Task requirements => Quote exactly the lines from the start of the entries to the one with "Task: Like the Xeka ou Oliver Torres tweet", both ends included.

Information provided =>

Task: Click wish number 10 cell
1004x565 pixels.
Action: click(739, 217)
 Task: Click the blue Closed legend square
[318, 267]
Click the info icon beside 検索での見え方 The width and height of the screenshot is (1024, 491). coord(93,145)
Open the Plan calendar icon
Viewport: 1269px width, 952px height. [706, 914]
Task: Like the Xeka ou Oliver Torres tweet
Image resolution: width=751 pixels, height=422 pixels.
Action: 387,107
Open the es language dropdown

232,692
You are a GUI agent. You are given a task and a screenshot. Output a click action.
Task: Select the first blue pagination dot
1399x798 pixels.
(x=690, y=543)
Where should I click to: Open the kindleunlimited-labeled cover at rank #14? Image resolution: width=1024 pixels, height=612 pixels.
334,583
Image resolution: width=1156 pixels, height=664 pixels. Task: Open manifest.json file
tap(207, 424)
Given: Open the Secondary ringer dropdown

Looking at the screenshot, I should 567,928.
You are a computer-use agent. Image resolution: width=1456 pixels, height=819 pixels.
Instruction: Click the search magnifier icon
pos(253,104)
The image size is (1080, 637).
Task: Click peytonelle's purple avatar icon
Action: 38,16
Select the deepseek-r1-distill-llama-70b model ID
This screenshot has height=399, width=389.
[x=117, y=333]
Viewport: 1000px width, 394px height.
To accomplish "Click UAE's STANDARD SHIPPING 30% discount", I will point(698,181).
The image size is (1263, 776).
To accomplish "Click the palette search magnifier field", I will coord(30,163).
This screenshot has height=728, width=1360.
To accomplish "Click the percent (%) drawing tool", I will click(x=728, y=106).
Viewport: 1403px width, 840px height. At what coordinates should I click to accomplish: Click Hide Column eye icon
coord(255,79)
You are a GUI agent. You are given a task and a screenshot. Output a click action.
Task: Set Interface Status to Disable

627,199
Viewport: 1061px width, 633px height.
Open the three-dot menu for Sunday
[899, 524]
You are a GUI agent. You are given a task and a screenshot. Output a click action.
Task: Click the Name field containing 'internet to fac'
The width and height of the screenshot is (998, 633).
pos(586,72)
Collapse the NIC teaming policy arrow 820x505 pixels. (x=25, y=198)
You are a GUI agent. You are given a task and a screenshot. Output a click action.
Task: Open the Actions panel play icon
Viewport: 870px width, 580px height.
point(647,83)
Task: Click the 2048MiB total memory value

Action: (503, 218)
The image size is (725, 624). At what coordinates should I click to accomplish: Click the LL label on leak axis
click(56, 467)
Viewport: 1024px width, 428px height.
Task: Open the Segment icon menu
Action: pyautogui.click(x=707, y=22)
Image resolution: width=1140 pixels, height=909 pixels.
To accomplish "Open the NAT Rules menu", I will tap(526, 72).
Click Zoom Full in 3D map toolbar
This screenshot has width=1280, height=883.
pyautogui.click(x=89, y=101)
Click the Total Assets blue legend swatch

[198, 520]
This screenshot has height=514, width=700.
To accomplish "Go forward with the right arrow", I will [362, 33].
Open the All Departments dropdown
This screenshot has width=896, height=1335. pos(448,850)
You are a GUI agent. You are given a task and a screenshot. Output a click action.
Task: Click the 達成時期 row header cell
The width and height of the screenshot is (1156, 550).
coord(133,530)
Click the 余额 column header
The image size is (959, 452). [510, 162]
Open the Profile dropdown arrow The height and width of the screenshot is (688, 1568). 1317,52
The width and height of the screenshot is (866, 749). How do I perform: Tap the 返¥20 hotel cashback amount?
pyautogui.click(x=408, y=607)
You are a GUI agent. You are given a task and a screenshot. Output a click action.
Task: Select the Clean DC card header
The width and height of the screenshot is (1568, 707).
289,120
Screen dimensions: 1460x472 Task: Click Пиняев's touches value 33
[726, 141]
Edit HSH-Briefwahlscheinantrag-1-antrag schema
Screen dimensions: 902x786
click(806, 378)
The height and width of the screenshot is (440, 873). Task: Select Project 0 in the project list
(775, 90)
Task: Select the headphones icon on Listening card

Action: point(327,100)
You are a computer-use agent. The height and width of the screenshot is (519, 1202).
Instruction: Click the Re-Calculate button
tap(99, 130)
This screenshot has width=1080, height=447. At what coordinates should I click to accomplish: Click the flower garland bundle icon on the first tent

Task result =>
Task: Click wish number 10 cell
1004x565 pixels.
Action: click(739, 217)
 Task: Click the blue Closed legend square
[318, 267]
Click the info icon beside 検索での見え方 The width and height of the screenshot is (1024, 491). coord(93,145)
Open the Plan calendar icon
Viewport: 1269px width, 952px height. [706, 914]
Task: Like the Xeka ou Oliver Torres tweet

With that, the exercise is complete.